ABSTRACT
Dissociation and recombination experiments in vitro were found useful for analysing inductive tissue interactions involved in lens differentiation in the chick.
When the presumptive cephalic region (epiblast plus hypoblast) of the embryo at pre-definitive streak to one-somite stage is cultivated in vitro combined with the dermis isolated either from the dorsal skin of 6·5-day embryo or from the 13·5-day tarsometatarsal skin, a lens with fibres or lentoid is produced in the epiblast. In no case is there an optic vesicle present in the explant.
When the presumptive cephalic region (epiblast plus hypoblast) is cultivated without dermis, the lens is no longer formed.
If the epiblast alone, dissociated from the hypoblast of the presumptive cephalic region, is recombined with the dermis of the 6·5-day dorsal skin, lenses or lentoids fail to develop.
Cultivation of the epiblast alone cannot cause differentiation of the lens or lentoid.
The dermis can be replaced by other mesenchymes or embryonic organs : gizzard mesen-chyme, mesonephros, sclerotome, liver and neural retina, though they are less effective than the dermis in producing lenses or lentoids in the epiblast.

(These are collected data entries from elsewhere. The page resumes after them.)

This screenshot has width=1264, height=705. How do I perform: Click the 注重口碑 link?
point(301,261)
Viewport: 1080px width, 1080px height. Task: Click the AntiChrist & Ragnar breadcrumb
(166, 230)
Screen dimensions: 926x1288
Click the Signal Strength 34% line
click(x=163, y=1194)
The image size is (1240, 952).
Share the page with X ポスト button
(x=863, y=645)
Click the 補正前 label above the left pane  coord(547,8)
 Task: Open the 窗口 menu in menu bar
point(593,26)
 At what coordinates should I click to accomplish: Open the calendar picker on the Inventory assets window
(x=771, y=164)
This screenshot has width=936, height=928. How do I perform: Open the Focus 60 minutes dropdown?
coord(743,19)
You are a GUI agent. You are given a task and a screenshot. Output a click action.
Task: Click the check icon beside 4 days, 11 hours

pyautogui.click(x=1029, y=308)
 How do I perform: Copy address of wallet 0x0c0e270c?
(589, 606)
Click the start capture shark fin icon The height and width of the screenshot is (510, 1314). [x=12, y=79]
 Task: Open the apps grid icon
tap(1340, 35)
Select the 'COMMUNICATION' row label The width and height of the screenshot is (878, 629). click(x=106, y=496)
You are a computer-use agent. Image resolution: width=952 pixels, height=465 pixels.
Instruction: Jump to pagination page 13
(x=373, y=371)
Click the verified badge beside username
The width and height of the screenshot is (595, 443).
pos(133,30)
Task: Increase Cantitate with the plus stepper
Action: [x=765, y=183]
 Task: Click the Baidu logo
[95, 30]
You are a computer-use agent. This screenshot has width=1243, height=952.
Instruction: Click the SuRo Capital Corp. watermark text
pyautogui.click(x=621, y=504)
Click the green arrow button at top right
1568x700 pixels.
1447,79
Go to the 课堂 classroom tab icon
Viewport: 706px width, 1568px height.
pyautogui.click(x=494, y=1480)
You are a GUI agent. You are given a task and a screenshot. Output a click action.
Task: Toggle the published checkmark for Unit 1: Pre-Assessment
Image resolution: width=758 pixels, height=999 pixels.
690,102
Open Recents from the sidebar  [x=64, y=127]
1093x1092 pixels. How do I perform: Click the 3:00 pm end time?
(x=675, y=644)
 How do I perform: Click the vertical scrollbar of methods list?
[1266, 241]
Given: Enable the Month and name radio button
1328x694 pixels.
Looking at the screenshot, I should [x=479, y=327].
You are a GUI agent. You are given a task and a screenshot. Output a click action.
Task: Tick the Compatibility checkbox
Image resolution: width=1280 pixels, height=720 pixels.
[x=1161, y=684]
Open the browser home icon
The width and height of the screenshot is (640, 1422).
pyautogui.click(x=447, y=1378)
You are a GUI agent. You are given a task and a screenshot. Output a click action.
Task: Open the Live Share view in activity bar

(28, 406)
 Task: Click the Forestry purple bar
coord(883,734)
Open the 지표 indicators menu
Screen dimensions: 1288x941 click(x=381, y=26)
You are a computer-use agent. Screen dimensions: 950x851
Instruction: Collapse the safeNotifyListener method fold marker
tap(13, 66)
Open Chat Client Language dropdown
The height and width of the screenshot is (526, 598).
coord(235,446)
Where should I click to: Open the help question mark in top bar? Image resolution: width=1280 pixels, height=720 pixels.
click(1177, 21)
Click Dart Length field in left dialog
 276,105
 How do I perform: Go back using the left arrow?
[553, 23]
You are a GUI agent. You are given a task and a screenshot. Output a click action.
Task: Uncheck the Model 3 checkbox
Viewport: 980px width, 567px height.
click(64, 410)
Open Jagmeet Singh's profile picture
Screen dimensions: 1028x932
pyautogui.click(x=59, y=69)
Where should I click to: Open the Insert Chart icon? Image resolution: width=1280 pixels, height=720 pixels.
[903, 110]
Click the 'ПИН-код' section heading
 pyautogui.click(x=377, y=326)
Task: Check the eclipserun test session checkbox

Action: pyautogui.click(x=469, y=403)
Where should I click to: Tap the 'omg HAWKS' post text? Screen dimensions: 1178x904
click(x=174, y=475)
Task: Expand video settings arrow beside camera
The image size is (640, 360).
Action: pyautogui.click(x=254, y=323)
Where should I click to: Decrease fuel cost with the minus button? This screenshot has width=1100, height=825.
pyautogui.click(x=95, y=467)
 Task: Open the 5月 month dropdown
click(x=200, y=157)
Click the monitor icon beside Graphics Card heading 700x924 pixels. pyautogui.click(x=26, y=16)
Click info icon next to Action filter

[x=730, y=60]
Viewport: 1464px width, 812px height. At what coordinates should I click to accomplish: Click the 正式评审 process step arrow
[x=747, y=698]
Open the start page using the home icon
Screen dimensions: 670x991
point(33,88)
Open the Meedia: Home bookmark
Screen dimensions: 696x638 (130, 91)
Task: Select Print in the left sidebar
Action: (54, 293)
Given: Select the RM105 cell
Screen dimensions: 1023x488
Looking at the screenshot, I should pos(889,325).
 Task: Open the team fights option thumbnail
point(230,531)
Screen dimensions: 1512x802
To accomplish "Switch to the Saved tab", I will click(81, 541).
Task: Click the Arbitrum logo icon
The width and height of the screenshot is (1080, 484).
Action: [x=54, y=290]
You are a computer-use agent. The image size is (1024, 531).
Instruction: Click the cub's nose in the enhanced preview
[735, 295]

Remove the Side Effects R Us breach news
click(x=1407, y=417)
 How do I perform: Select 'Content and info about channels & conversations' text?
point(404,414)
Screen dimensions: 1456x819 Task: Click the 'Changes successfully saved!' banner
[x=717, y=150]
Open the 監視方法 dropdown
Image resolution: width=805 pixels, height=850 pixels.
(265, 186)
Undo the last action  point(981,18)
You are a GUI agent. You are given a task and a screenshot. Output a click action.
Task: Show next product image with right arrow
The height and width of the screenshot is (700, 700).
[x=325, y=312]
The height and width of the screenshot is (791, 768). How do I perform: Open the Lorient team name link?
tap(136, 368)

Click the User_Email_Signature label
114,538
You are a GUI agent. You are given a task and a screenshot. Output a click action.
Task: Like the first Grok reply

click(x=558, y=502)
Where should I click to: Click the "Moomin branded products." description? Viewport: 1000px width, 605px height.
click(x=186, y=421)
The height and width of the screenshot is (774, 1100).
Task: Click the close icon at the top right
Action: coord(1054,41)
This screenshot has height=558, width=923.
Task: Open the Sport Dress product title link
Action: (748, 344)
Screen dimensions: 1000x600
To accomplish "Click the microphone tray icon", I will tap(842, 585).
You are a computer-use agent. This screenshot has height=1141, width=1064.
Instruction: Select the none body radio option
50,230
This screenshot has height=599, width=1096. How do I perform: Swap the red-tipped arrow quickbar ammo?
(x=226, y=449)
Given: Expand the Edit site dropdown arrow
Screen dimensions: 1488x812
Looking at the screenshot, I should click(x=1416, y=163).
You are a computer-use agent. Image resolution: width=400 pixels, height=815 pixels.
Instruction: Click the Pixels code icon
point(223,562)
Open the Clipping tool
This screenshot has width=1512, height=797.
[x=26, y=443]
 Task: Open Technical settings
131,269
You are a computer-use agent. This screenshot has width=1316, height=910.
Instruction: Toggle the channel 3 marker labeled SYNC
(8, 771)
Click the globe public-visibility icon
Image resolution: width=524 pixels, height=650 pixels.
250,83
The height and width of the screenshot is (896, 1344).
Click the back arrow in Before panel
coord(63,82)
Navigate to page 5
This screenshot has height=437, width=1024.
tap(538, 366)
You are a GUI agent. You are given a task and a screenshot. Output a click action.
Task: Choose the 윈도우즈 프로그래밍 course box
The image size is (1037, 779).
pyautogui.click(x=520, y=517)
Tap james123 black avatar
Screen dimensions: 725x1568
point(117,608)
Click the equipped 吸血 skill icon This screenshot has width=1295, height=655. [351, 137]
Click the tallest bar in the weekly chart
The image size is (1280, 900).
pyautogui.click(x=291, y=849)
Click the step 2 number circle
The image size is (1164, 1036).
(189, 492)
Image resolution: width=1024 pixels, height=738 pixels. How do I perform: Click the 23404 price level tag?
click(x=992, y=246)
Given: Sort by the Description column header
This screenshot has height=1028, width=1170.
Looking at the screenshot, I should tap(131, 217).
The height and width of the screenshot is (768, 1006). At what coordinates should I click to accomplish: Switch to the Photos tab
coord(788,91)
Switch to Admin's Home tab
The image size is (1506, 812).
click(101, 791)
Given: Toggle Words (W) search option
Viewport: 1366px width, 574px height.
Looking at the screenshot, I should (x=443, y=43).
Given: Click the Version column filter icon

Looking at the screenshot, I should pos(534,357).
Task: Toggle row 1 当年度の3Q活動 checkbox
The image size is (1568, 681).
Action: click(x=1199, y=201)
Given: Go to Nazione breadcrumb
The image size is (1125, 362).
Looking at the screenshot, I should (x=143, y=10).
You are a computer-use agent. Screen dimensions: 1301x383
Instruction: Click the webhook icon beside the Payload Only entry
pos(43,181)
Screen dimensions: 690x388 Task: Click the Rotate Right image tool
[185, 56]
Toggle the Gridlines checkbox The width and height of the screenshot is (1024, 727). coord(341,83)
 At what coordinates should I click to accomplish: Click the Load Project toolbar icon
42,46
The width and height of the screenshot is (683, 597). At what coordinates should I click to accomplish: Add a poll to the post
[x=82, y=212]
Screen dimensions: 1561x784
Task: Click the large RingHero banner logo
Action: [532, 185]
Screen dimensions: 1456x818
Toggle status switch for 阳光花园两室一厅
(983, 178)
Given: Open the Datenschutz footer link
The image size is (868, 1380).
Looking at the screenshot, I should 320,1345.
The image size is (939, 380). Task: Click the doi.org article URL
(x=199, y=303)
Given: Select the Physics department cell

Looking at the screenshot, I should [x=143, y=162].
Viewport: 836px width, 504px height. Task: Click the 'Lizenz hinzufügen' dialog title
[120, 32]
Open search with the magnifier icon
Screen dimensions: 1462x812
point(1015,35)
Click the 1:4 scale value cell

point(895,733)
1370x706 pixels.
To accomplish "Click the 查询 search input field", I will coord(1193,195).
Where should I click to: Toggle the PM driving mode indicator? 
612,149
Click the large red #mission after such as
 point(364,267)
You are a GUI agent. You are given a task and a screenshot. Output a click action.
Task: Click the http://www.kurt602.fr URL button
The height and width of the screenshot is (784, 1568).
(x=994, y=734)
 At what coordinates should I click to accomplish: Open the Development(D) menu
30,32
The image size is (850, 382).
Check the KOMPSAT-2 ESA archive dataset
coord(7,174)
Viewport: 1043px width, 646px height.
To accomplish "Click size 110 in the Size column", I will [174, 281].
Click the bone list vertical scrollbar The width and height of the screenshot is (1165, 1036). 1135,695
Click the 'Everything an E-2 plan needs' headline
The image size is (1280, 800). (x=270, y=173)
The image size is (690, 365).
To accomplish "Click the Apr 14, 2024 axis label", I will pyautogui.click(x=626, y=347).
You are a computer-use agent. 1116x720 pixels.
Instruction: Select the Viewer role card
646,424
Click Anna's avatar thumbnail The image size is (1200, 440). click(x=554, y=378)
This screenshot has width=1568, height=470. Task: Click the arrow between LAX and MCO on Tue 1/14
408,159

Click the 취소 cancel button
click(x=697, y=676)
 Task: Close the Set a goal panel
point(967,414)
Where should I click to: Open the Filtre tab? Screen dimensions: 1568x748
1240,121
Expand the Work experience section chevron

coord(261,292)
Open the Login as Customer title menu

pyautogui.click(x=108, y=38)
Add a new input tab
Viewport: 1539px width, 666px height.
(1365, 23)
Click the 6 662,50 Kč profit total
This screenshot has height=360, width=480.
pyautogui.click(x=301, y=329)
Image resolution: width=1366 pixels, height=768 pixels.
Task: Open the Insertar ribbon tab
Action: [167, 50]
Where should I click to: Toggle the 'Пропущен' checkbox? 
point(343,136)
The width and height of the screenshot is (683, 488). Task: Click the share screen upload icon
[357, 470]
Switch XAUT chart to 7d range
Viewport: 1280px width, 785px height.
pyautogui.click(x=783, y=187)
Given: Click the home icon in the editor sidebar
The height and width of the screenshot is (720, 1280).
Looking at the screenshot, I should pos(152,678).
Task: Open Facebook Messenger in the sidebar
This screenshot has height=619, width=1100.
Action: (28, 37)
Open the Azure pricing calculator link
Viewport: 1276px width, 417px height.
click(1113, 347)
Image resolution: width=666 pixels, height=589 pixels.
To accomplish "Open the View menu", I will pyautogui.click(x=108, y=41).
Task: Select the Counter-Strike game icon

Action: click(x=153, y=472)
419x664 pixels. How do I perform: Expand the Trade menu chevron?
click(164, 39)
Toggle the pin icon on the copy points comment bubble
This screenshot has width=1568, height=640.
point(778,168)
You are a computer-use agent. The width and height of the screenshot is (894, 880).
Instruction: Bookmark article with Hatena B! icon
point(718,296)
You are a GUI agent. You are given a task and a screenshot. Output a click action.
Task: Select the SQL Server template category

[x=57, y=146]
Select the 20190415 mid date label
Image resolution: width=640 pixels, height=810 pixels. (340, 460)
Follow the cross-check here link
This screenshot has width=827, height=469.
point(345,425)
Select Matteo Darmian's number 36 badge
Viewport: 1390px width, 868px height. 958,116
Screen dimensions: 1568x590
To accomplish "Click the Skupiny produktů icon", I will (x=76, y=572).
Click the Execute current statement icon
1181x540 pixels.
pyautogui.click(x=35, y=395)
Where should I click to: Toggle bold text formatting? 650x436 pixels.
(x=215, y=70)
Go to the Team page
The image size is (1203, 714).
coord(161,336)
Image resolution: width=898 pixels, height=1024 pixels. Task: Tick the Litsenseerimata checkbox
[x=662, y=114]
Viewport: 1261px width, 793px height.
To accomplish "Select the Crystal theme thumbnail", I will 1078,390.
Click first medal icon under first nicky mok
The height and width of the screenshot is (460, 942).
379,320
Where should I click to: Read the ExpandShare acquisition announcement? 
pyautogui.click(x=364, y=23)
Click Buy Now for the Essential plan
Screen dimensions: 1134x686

It may therefore be concluded that the lens is induced in vitro by the actions of at least two factors: the epiblast first becomes competent under the specific influence of the hypo-blast of the cephalic region. The lens will then differentiate from the competent epiblast by the non-specific action of various tissues such as the skin dermis, mesonephros, or sclerotome.
The primary stage of lens induction (action of the hypoblast on the epiblast) seems not yet completed by streak stage.